▶ Work to be completed
Can you reproduce every line of the rows below word for word, leaving the pictures out of your answer?

Rows for finding displayed items
------------------------
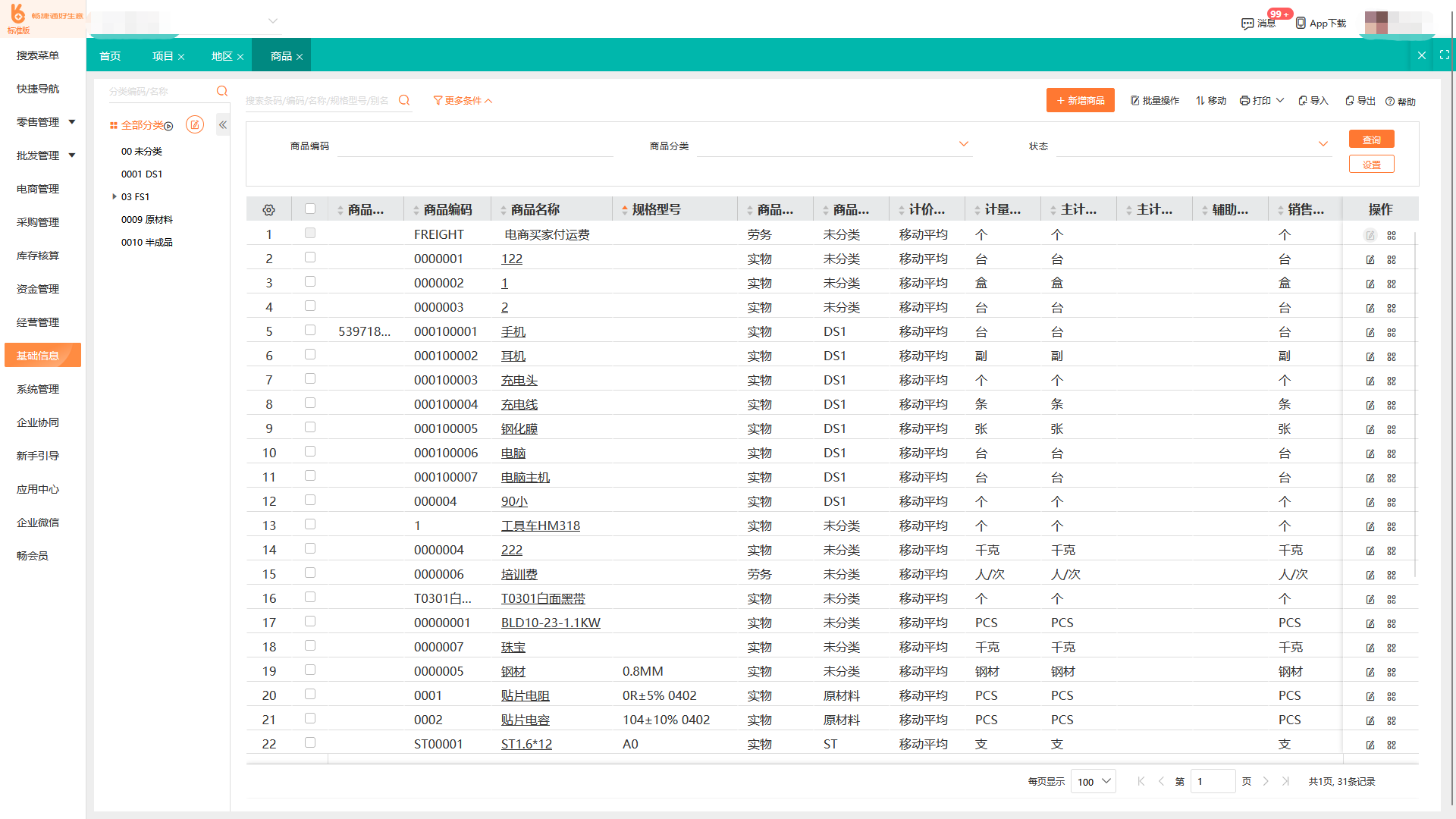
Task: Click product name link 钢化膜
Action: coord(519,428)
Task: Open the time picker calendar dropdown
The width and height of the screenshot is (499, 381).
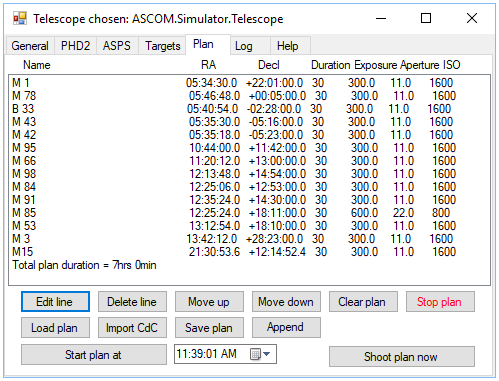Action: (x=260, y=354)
------------------------
▶ Exercise solution
Task: Click product name link 钢化膜
Action: coord(519,428)
Task: Open the time picker calendar dropdown
The width and height of the screenshot is (499, 381).
Action: (x=260, y=354)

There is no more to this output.